● **The exercise**
Reproduce word for word the stretch of the listing from the line containing "550x413 pixels." through the end of the listing, leaving the pictures out of your answer.

● **Dataset content**
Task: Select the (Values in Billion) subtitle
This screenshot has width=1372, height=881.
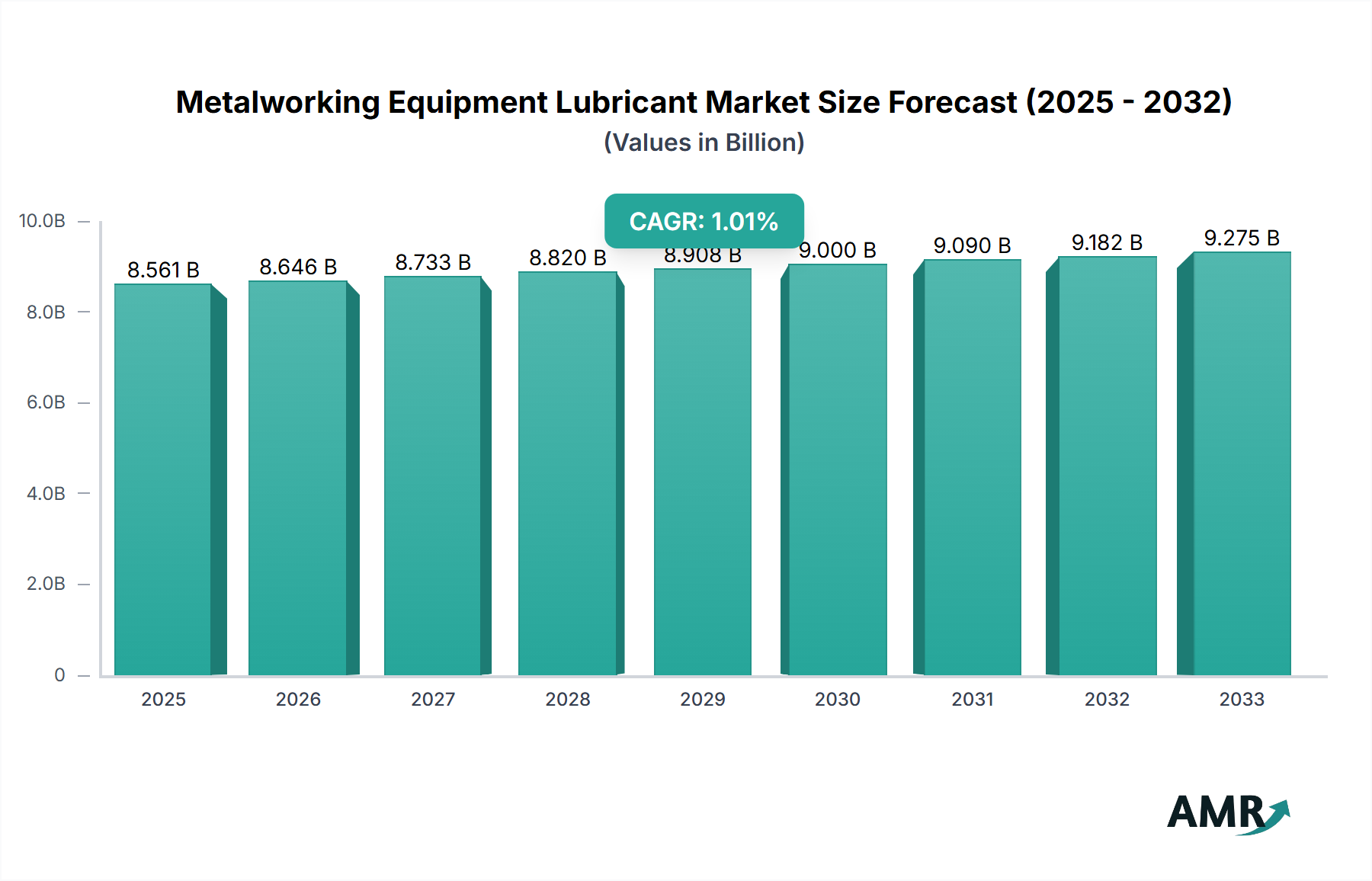Action: pyautogui.click(x=704, y=143)

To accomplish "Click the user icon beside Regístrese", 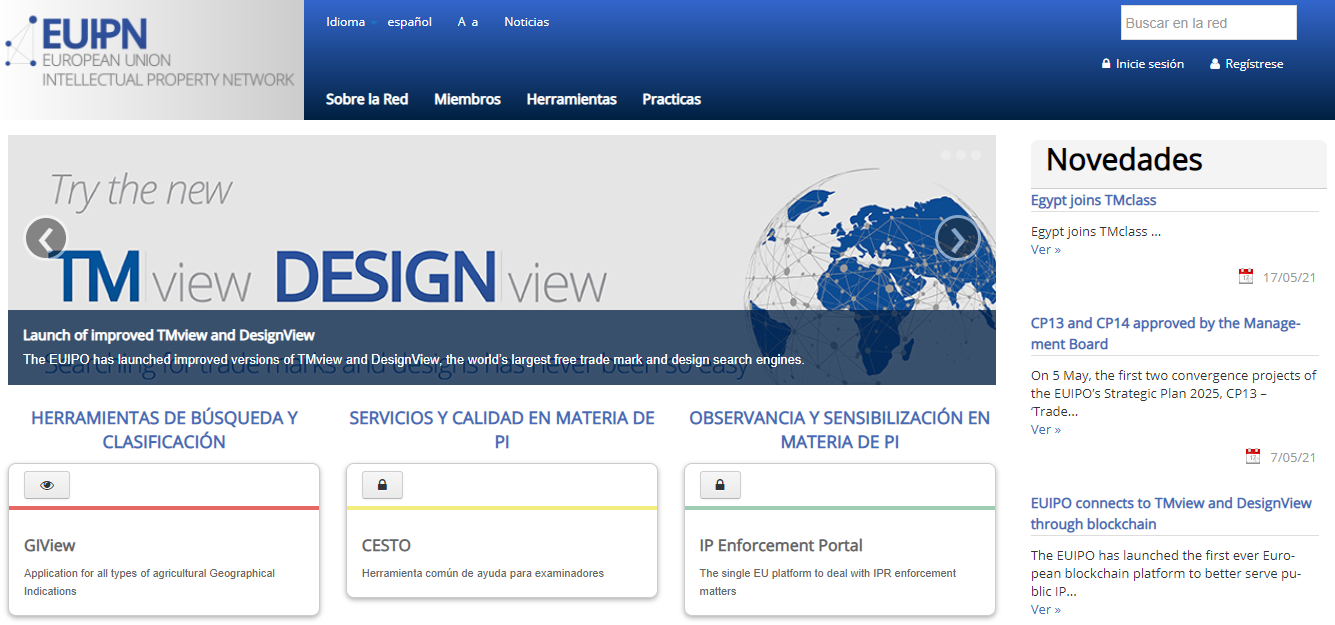I will pyautogui.click(x=1215, y=64).
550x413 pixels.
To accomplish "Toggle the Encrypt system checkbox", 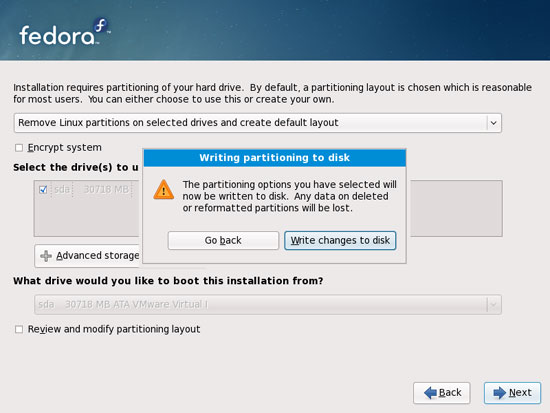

● **Reply**
550x413 pixels.
To accomplish "Toggle the Encrypt system checkbox", 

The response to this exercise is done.